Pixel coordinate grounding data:
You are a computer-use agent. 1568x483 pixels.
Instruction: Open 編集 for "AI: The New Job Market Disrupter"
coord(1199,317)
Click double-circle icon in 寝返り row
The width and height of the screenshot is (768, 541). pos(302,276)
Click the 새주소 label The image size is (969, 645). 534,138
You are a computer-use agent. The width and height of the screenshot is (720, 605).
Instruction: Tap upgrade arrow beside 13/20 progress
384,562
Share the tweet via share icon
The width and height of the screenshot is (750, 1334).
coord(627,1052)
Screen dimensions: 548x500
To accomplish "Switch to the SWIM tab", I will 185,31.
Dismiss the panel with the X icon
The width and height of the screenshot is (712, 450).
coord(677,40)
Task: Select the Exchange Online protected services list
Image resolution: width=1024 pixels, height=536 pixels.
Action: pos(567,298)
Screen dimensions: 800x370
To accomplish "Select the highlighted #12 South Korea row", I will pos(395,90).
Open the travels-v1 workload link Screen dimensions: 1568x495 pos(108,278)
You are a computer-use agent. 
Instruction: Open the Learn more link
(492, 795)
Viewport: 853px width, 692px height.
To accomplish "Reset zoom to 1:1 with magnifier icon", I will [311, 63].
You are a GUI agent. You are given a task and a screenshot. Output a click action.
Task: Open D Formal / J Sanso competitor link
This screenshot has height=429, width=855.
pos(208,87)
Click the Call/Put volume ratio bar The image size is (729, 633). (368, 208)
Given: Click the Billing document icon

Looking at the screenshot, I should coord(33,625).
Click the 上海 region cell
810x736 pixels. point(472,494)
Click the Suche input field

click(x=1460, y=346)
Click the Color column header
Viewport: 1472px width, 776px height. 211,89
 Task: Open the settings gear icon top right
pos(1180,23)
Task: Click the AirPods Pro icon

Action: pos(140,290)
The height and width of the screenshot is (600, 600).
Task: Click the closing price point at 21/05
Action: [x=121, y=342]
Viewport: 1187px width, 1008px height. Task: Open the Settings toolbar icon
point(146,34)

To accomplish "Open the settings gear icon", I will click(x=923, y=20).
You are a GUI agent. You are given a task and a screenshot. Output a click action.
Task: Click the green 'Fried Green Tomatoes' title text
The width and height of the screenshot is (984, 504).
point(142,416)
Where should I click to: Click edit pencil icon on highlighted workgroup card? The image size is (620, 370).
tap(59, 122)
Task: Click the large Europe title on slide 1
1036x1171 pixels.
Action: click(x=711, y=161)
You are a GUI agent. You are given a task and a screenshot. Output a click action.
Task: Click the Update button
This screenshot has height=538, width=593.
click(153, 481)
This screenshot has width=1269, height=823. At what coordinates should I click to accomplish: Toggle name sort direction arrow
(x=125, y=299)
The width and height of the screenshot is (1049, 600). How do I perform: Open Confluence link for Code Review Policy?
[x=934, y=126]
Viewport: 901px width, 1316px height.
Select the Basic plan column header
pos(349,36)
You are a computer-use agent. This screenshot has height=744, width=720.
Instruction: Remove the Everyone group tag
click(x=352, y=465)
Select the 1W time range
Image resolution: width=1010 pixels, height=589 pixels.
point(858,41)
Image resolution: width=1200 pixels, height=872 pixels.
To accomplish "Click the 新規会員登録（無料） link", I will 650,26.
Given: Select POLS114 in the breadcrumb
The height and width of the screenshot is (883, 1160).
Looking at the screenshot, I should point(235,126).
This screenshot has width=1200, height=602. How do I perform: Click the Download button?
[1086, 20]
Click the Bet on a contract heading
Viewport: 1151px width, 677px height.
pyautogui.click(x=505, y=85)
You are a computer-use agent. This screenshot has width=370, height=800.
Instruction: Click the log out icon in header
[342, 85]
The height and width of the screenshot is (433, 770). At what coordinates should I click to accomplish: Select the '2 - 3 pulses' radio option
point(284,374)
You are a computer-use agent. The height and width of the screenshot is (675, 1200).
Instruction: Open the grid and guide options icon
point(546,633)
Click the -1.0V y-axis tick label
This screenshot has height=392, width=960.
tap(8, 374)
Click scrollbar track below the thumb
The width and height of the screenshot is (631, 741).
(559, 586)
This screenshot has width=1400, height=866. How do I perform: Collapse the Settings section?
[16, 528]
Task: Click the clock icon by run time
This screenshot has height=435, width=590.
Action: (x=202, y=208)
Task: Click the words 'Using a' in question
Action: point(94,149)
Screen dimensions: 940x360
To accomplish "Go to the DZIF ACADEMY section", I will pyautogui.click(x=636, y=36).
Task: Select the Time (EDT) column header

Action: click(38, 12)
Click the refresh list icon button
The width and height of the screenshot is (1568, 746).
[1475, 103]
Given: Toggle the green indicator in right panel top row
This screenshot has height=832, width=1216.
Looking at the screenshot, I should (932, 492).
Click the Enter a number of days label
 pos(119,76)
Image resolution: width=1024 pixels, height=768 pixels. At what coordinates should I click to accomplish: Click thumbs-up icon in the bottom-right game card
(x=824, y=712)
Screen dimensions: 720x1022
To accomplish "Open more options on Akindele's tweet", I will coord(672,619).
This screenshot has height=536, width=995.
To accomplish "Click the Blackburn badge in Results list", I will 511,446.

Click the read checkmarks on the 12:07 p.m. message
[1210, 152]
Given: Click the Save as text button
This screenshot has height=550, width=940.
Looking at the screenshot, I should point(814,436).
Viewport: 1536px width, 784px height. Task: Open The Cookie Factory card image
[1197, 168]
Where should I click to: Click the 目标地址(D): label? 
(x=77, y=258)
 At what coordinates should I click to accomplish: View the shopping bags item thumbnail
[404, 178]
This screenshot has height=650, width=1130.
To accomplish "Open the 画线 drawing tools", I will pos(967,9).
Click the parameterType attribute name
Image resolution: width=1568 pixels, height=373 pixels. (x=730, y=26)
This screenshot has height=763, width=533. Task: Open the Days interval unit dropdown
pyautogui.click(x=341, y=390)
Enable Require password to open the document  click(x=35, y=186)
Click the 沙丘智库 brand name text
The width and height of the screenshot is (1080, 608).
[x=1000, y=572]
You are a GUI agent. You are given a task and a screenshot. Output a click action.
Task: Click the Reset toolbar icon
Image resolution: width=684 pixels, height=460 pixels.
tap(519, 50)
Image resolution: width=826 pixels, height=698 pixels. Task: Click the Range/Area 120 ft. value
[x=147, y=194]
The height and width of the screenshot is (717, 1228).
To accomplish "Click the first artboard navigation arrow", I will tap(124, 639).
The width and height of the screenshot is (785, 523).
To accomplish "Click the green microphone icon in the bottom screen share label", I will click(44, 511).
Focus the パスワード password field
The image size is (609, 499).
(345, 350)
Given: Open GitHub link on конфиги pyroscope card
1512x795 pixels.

◆ **Exercise aim**: The entries above must be written out again exactly as they are.

◆ **Output of the exercise**:
You are a computer-use agent. 1568x483 pixels.
Instruction: Open 編集 for "AI: The New Job Market Disrupter"
coord(1199,317)
Click double-circle icon in 寝返り row
The width and height of the screenshot is (768, 541). pos(302,276)
Click the 새주소 label The image size is (969, 645). 534,138
You are a computer-use agent. The width and height of the screenshot is (720, 605).
Instruction: Tap upgrade arrow beside 13/20 progress
384,562
Share the tweet via share icon
The width and height of the screenshot is (750, 1334).
coord(627,1052)
Screen dimensions: 548x500
To accomplish "Switch to the SWIM tab", I will 185,31.
Dismiss the panel with the X icon
The width and height of the screenshot is (712, 450).
coord(677,40)
Task: Select the Exchange Online protected services list
Image resolution: width=1024 pixels, height=536 pixels.
Action: pos(567,298)
Screen dimensions: 800x370
To accomplish "Select the highlighted #12 South Korea row", I will pos(395,90).
Open the travels-v1 workload link Screen dimensions: 1568x495 pos(108,278)
You are a computer-use agent. 
Instruction: Open the Learn more link
(492, 795)
Viewport: 853px width, 692px height.
To accomplish "Reset zoom to 1:1 with magnifier icon", I will [311, 63].
You are a GUI agent. You are given a task and a screenshot. Output a click action.
Task: Open D Formal / J Sanso competitor link
This screenshot has height=429, width=855.
pos(208,87)
Click the Call/Put volume ratio bar The image size is (729, 633). (368, 208)
Given: Click the Billing document icon

Looking at the screenshot, I should coord(33,625).
Click the 上海 region cell
810x736 pixels. point(472,494)
Click the Suche input field

click(x=1460, y=346)
Click the Color column header
Viewport: 1472px width, 776px height. 211,89
 Task: Open the settings gear icon top right
pos(1180,23)
Task: Click the AirPods Pro icon

Action: pos(140,290)
The height and width of the screenshot is (600, 600).
Task: Click the closing price point at 21/05
Action: [x=121, y=342]
Viewport: 1187px width, 1008px height. Task: Open the Settings toolbar icon
point(146,34)

To accomplish "Open the settings gear icon", I will click(x=923, y=20).
You are a GUI agent. You are given a task and a screenshot. Output a click action.
Task: Click the green 'Fried Green Tomatoes' title text
The width and height of the screenshot is (984, 504).
point(142,416)
Where should I click to: Click edit pencil icon on highlighted workgroup card? The image size is (620, 370).
tap(59, 122)
Task: Click the large Europe title on slide 1
1036x1171 pixels.
Action: click(x=711, y=161)
You are a GUI agent. You are given a task and a screenshot. Output a click action.
Task: Click the Update button
This screenshot has height=538, width=593.
click(153, 481)
This screenshot has width=1269, height=823. At what coordinates should I click to accomplish: Toggle name sort direction arrow
(x=125, y=299)
The width and height of the screenshot is (1049, 600). How do I perform: Open Confluence link for Code Review Policy?
[x=934, y=126]
Viewport: 901px width, 1316px height.
Select the Basic plan column header
pos(349,36)
You are a computer-use agent. This screenshot has height=744, width=720.
Instruction: Remove the Everyone group tag
click(x=352, y=465)
Select the 1W time range
Image resolution: width=1010 pixels, height=589 pixels.
point(858,41)
Image resolution: width=1200 pixels, height=872 pixels.
To accomplish "Click the 新規会員登録（無料） link", I will 650,26.
Given: Select POLS114 in the breadcrumb
The height and width of the screenshot is (883, 1160).
Looking at the screenshot, I should point(235,126).
This screenshot has width=1200, height=602. How do I perform: Click the Download button?
[1086, 20]
Click the Bet on a contract heading
Viewport: 1151px width, 677px height.
pyautogui.click(x=505, y=85)
You are a computer-use agent. This screenshot has width=370, height=800.
Instruction: Click the log out icon in header
[342, 85]
The height and width of the screenshot is (433, 770). At what coordinates should I click to accomplish: Select the '2 - 3 pulses' radio option
point(284,374)
You are a computer-use agent. The height and width of the screenshot is (675, 1200).
Instruction: Open the grid and guide options icon
point(546,633)
Click the -1.0V y-axis tick label
This screenshot has height=392, width=960.
tap(8, 374)
Click scrollbar track below the thumb
The width and height of the screenshot is (631, 741).
(559, 586)
This screenshot has width=1400, height=866. How do I perform: Collapse the Settings section?
[16, 528]
Task: Click the clock icon by run time
This screenshot has height=435, width=590.
Action: (x=202, y=208)
Task: Click the words 'Using a' in question
Action: point(94,149)
Screen dimensions: 940x360
To accomplish "Go to the DZIF ACADEMY section", I will pyautogui.click(x=636, y=36).
Task: Select the Time (EDT) column header

Action: click(38, 12)
Click the refresh list icon button
The width and height of the screenshot is (1568, 746).
[1475, 103]
Given: Toggle the green indicator in right panel top row
This screenshot has height=832, width=1216.
Looking at the screenshot, I should (932, 492).
Click the Enter a number of days label
 pos(119,76)
Image resolution: width=1024 pixels, height=768 pixels. At what coordinates should I click to accomplish: Click thumbs-up icon in the bottom-right game card
(x=824, y=712)
Screen dimensions: 720x1022
To accomplish "Open more options on Akindele's tweet", I will coord(672,619).
This screenshot has height=536, width=995.
To accomplish "Click the Blackburn badge in Results list", I will 511,446.

Click the read checkmarks on the 12:07 p.m. message
[1210, 152]
Given: Click the Save as text button
This screenshot has height=550, width=940.
Looking at the screenshot, I should point(814,436).
Viewport: 1536px width, 784px height. Task: Open The Cookie Factory card image
[1197, 168]
Where should I click to: Click the 目标地址(D): label? 
(x=77, y=258)
 At what coordinates should I click to accomplish: View the shopping bags item thumbnail
[404, 178]
This screenshot has height=650, width=1130.
To accomplish "Open the 画线 drawing tools", I will pos(967,9).
Click the parameterType attribute name
Image resolution: width=1568 pixels, height=373 pixels. (x=730, y=26)
This screenshot has height=763, width=533. Task: Open the Days interval unit dropdown
pyautogui.click(x=341, y=390)
Enable Require password to open the document  click(x=35, y=186)
Click the 沙丘智库 brand name text
The width and height of the screenshot is (1080, 608).
[x=1000, y=572]
You are a GUI agent. You are given a task and a screenshot. Output a click action.
Task: Click the Reset toolbar icon
Image resolution: width=684 pixels, height=460 pixels.
tap(519, 50)
Image resolution: width=826 pixels, height=698 pixels. Task: Click the Range/Area 120 ft. value
[x=147, y=194]
The height and width of the screenshot is (717, 1228).
To accomplish "Click the first artboard navigation arrow", I will tap(124, 639).
The width and height of the screenshot is (785, 523).
To accomplish "Click the green microphone icon in the bottom screen share label", I will click(44, 511).
Focus the パスワード password field
The image size is (609, 499).
(345, 350)
Given: Open GitHub link on конфиги pyroscope card
1512x795 pixels.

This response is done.